But he did not move; he stood immobile, like one of the dummy figures which are wheeled out of slum-district stores and pawnshops at 8 a m., quiet waiting and tranquil; and bemused too, the intumed vision watching something which was not even thought, supplying him, out of an inextricable whirl of half-caught pictures like a roulette wheel bearing printed sentences in place of numbers, with furious tag ends of plans and alternatives — telling them he had heard the jumper say he was going back to the place on Amboise Street and that he, Jiggs, would go there and fetch him — of escaping even for five minutes and striking the first person he met and then the next and the next and the next until he got a half-dollar; and lastly and this steadily, with a desperate conviction of truth and regret, that if Shumann would just hand him the coin and say go get a shot, he would not even take it, or lacking that, would take the one drink and then no more, out of sheer gratitude for having been permitted to escape from impotence and need and thinking and calculation by means of which he must even now keep his tone casual and innocent.
“Who, me?” he said. “Hell, I drank enough last night to do me a long time. Let’s get on; he must have deadheaded out somehow.”
“Yair,” Shumann said, still watching him with that open and deadly seriousness. “We got to pull those valves and mike them. Listen. If things break right to-day, to-night I’ll get you a bottle. O.K.?”
“Jesus,” Jiggs said. “Have I got to get drunk again? Is that it? Come on; let’s get a seat.” They got in. The bus moved. It was better then, because even if he had the half-dollar he could not buy a drink with it until the bus either stopped or reached the airport, and also he was moving towards it at last; he thought again out of the thunder of solitude, the instant of exultation between the terror and the dismay: “They can’t stop me. There ain’t enough of them to stop me.

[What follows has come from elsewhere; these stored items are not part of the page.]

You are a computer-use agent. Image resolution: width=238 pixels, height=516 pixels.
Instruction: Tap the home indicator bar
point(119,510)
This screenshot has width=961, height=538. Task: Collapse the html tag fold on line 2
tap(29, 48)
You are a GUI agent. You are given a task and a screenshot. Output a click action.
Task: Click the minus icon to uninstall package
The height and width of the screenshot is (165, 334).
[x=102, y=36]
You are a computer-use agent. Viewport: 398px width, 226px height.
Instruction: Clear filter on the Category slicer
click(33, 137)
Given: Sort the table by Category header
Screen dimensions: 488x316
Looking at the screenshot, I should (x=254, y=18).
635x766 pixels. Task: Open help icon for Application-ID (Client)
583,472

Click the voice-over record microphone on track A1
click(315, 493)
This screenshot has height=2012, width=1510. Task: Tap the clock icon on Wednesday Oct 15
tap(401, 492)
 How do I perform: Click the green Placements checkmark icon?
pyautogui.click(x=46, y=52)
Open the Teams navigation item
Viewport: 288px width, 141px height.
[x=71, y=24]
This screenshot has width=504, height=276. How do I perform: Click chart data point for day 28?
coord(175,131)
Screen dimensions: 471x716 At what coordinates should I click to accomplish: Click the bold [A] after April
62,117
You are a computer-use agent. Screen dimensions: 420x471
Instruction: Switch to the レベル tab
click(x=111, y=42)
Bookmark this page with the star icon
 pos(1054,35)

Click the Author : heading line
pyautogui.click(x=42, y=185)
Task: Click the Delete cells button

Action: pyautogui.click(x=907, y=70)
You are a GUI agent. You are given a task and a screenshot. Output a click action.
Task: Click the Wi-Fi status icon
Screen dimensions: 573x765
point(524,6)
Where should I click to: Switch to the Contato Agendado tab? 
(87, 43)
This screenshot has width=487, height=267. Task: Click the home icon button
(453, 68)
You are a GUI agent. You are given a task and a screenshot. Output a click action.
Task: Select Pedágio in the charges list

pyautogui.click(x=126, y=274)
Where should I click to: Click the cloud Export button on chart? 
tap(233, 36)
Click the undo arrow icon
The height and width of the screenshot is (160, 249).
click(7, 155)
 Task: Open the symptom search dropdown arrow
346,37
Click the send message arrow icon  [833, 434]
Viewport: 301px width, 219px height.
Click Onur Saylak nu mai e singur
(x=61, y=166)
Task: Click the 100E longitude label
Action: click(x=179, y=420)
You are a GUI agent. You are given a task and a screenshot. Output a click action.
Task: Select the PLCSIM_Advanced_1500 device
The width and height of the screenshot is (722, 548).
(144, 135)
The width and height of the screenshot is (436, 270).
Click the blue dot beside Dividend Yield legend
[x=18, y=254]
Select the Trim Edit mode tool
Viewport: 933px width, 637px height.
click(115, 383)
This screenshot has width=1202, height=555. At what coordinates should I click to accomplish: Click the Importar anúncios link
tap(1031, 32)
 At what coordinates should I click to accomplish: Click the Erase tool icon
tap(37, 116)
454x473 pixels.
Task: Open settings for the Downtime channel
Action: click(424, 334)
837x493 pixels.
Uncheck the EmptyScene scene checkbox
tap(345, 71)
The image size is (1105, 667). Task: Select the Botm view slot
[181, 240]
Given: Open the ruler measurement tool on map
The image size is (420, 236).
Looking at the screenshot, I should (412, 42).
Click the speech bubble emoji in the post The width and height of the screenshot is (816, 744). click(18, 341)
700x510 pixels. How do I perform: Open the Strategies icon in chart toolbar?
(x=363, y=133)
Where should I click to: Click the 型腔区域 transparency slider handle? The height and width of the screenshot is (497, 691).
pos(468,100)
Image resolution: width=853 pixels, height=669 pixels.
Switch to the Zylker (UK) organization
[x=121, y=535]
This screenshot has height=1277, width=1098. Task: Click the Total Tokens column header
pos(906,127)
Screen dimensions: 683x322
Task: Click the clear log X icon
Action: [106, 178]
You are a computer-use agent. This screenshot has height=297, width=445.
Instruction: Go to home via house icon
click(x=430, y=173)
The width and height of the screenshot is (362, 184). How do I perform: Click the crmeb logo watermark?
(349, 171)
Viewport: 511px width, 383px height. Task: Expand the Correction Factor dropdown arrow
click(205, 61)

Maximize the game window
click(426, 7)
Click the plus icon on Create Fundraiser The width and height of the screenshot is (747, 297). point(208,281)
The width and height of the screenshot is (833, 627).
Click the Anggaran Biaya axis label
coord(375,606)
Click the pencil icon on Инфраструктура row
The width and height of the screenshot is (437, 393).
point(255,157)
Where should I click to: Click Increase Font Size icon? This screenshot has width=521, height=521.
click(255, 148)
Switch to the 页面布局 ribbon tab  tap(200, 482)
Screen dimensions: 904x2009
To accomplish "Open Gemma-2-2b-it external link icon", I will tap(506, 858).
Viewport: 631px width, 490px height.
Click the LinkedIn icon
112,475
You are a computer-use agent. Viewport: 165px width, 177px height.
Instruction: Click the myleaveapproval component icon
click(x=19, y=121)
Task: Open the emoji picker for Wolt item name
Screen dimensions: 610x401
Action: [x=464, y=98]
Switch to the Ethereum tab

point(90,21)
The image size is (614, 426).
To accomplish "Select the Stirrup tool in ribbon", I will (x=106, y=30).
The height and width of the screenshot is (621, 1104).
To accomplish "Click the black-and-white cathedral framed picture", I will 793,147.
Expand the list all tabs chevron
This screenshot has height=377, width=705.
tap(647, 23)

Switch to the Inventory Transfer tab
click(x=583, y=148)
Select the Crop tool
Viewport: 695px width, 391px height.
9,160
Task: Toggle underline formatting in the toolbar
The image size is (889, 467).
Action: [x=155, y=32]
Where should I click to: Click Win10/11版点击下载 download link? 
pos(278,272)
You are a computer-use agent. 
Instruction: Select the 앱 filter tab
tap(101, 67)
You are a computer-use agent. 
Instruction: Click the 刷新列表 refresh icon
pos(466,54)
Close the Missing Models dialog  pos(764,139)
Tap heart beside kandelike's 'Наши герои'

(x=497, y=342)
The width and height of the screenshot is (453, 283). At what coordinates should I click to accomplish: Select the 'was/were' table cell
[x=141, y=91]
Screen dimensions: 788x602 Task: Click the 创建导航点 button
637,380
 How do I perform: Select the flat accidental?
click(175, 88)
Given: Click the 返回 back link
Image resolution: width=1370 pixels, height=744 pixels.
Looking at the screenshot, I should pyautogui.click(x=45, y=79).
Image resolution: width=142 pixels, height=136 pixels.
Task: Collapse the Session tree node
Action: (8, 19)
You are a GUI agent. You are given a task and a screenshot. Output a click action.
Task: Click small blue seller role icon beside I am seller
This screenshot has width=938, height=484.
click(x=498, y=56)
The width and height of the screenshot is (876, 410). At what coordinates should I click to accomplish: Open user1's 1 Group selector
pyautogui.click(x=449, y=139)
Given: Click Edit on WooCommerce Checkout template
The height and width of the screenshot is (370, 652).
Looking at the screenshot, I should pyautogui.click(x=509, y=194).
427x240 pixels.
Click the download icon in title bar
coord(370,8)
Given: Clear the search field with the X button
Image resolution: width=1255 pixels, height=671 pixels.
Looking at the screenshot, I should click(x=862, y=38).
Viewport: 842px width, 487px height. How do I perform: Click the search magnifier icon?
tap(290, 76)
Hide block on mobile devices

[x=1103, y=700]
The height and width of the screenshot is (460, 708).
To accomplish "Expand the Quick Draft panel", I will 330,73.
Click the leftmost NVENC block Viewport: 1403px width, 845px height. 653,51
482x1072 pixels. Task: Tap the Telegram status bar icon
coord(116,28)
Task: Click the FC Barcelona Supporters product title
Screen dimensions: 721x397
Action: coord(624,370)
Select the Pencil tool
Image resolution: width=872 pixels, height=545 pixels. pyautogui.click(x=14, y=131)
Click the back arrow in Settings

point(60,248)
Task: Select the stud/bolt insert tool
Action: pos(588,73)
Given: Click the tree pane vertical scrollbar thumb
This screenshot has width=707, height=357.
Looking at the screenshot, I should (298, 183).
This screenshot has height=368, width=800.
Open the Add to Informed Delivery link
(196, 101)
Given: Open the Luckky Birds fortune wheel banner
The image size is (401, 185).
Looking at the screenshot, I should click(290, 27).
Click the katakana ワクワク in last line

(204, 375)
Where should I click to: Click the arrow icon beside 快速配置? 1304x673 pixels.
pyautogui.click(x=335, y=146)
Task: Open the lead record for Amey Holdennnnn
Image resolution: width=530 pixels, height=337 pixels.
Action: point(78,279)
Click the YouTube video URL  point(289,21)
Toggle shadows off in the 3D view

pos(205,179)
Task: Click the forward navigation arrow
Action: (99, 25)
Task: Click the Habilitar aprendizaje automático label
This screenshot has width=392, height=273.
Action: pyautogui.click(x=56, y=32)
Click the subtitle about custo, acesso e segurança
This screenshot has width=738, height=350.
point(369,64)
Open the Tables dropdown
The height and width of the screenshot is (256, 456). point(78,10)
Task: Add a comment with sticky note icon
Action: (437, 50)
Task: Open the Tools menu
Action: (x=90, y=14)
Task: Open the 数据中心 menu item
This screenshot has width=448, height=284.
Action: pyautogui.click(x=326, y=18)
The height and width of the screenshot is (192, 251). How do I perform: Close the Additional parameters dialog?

All I got to do is wait.”— “Yair,” he said, leaning forward between Shumann’s and the woman’s heads above the seat back in front of the one on which he and the boy sat, “he’s probably already on the ship. I’ll go right over and get on those valves and I can send him back to the restaurant.”
But they did not find the jumper at once at the airport either, though Shumann stood for a while and looked about the forenoon’s deserted plaza as though he had expected to see the parachute jumper still in the succeeding elapse second from that in which he had walked out of sight beyond the alley’s mouth. “I’ll go on and get started,” Jiggs said. “If he’s in the hangar I’ll send him on to the restaurant.”
“We’ll eat first,” Shumann said. “You wait.”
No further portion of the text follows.